TASK INSTRUCTIONS: Find the lines in the records that carry the word "panel". Copy each one.

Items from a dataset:
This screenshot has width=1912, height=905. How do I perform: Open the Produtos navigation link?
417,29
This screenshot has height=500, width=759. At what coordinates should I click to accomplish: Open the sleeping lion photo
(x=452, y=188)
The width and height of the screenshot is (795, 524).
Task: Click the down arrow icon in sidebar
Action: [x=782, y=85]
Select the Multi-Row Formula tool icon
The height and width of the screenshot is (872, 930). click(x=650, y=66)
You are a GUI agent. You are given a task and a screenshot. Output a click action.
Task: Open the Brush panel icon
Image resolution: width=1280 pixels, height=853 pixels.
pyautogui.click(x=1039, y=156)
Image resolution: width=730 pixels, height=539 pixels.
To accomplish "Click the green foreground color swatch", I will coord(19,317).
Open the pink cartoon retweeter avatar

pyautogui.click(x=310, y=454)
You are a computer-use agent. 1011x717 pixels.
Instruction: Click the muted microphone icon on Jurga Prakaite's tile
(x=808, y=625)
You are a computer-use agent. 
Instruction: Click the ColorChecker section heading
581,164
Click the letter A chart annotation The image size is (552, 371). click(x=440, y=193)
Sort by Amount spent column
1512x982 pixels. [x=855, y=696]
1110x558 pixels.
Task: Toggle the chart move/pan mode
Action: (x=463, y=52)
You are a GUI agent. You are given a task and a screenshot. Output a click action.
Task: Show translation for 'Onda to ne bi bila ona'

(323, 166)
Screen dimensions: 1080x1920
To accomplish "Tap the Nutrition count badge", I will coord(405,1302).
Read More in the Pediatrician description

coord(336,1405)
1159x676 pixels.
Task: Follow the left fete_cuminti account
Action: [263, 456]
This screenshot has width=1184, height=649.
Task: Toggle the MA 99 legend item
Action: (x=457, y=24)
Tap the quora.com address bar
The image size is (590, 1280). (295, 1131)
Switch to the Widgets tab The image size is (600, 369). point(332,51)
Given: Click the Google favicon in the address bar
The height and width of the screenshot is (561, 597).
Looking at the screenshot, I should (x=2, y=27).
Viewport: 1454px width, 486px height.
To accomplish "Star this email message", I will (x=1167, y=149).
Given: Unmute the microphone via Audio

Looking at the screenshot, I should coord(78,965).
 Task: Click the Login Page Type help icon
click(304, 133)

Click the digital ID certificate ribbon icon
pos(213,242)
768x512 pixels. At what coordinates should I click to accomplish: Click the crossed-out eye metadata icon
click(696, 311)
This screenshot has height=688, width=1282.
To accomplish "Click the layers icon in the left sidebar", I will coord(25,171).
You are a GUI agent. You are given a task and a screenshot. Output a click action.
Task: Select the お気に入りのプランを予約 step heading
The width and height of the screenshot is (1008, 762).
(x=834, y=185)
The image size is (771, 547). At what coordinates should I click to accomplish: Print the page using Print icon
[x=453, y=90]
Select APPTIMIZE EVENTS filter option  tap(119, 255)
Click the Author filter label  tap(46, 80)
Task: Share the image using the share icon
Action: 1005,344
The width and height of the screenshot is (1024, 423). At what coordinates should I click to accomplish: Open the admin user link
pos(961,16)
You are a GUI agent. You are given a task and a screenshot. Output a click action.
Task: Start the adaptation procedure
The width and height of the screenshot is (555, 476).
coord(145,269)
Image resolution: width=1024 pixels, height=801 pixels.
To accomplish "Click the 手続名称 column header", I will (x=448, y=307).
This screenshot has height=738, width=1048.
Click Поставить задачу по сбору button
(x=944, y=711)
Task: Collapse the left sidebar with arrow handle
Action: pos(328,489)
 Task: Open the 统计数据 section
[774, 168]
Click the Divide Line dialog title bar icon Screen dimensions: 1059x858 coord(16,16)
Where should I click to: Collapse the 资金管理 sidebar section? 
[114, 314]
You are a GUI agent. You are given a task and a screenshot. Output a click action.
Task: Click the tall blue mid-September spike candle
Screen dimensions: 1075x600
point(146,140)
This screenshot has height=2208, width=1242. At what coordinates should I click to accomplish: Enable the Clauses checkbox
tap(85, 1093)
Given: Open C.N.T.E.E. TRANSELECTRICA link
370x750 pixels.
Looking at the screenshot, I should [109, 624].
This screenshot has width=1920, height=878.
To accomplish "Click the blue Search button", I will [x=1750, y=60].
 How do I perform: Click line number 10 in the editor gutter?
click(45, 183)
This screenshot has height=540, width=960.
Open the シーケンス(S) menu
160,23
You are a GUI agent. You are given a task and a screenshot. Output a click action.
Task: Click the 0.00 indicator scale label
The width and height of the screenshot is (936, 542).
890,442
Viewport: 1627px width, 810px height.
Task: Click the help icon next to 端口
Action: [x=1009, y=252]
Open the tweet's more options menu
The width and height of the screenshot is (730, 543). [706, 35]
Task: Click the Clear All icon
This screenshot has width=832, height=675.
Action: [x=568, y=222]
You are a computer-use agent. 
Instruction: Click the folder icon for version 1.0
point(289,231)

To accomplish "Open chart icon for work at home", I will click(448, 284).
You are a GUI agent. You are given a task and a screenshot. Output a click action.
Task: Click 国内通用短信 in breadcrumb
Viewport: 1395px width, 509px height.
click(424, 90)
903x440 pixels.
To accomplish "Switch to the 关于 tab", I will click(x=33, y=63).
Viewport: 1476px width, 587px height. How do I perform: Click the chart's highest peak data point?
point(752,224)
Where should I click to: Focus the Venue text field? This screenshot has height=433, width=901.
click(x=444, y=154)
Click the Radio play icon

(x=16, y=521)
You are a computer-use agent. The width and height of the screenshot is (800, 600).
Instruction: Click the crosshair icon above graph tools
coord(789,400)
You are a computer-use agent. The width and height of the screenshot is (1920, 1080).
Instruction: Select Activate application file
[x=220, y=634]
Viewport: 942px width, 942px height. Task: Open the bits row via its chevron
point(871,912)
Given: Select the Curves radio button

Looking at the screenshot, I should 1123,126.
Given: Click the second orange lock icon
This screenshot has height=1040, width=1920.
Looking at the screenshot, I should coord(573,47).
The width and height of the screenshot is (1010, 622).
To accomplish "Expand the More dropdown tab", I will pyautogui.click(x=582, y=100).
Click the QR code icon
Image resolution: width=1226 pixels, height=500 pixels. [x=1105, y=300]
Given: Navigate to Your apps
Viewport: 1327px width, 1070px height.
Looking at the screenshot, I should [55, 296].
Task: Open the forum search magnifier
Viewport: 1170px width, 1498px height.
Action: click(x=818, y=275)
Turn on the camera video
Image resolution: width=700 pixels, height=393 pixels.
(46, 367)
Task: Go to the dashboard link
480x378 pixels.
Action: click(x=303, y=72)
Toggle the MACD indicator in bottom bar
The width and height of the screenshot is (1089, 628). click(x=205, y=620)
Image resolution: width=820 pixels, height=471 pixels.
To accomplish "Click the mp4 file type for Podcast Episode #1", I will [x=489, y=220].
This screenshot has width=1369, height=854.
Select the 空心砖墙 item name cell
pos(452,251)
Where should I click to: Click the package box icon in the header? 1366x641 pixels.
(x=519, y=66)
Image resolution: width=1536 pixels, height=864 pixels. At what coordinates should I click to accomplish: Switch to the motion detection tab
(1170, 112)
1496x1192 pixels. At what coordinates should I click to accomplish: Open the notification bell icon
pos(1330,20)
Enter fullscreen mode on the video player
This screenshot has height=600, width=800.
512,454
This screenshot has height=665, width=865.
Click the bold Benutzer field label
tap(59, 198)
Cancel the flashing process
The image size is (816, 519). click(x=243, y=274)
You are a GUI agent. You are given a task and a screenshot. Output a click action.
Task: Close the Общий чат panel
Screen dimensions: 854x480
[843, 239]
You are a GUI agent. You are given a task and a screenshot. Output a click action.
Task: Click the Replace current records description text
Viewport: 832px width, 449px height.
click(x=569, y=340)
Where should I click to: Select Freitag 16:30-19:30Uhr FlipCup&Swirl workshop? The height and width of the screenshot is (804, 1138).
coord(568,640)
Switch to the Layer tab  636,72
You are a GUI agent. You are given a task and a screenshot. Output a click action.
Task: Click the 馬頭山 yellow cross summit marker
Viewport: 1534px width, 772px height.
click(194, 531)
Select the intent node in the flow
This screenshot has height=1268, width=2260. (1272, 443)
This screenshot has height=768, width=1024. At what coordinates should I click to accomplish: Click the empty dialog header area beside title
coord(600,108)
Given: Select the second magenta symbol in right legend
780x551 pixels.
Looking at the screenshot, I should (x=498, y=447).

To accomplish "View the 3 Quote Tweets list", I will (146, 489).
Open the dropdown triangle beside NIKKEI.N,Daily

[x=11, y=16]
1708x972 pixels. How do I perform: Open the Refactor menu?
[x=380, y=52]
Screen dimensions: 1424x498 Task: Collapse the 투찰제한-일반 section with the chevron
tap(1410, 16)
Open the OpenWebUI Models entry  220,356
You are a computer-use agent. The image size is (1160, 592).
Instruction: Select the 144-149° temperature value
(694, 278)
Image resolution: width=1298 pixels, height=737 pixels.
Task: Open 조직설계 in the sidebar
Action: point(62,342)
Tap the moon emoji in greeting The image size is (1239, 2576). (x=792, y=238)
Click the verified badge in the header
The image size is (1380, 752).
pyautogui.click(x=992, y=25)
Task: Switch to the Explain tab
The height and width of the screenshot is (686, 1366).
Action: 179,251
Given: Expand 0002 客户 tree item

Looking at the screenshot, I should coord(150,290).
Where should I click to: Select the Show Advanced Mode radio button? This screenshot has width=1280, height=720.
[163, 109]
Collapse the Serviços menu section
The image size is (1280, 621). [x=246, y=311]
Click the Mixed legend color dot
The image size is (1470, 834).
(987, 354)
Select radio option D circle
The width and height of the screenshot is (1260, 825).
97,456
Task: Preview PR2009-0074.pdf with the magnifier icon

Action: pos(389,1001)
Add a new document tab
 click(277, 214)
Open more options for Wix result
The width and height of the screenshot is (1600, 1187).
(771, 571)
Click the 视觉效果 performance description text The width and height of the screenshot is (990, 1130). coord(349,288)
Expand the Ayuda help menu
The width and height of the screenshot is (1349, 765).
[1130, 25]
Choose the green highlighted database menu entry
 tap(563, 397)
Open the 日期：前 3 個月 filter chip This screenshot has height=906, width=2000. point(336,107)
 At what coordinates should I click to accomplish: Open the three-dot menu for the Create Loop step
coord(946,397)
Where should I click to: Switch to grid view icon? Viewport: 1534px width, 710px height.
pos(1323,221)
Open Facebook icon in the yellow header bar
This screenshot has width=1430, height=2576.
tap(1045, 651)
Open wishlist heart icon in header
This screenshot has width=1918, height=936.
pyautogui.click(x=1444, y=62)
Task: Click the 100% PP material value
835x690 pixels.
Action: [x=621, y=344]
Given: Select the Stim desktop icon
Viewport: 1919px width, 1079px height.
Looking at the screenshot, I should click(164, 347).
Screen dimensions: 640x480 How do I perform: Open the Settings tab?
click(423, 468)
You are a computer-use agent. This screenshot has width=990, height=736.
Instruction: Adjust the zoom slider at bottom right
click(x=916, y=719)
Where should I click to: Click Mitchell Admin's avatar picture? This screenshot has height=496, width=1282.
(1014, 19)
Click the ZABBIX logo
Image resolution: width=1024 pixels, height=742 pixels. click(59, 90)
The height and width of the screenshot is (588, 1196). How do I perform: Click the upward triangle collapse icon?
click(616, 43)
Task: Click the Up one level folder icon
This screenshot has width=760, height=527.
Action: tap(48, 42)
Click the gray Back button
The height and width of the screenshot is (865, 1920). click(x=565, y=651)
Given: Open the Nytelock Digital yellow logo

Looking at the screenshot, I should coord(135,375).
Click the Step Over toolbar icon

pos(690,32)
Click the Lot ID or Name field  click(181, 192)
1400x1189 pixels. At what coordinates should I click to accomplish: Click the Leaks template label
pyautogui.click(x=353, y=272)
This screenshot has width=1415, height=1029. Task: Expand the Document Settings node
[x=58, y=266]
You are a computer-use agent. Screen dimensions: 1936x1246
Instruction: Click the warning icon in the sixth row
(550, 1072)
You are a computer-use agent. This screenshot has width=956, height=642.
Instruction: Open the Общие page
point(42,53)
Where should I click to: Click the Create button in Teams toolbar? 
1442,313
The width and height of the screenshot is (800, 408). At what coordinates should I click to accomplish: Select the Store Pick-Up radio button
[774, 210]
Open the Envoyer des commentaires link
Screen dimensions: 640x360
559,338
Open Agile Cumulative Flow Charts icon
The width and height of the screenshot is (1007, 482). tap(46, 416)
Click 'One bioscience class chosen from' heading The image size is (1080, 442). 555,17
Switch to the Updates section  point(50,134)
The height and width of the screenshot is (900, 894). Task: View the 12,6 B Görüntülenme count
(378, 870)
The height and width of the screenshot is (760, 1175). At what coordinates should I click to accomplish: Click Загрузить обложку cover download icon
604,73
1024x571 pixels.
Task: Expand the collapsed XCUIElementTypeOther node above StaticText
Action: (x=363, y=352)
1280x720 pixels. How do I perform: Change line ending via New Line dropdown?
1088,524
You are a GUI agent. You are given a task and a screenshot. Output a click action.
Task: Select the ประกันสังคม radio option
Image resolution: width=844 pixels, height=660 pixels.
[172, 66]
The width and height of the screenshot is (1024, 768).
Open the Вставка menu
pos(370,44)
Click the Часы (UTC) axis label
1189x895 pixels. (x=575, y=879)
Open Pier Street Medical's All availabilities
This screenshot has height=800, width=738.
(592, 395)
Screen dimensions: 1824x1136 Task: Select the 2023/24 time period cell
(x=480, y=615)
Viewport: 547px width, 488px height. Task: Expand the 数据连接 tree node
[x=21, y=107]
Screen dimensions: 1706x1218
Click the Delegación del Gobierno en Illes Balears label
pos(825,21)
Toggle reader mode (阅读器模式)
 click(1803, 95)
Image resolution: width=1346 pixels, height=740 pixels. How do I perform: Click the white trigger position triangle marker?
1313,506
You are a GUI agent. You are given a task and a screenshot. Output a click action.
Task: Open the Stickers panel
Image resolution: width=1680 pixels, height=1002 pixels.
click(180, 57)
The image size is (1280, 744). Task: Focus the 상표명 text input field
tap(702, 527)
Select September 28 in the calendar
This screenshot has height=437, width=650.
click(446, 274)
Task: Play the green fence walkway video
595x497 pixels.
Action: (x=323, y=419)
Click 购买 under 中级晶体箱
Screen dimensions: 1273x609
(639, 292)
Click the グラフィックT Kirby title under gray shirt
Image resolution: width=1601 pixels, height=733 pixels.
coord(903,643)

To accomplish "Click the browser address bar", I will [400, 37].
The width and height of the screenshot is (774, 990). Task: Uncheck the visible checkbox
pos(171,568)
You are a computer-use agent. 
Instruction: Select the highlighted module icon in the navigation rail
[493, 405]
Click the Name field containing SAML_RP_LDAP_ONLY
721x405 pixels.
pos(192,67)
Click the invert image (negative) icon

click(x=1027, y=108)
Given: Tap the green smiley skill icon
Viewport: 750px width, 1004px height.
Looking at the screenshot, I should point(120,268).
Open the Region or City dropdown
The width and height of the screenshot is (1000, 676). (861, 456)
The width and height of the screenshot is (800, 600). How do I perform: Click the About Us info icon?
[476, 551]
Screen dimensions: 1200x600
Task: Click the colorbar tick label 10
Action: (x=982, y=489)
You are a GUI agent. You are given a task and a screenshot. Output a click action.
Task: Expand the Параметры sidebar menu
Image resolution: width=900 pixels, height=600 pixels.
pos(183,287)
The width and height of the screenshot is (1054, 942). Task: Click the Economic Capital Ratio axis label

TASK SOLUTION:
Task: Open the Brush panel icon
Task: Close the Общий чат panel
Task: Open the Stickers panel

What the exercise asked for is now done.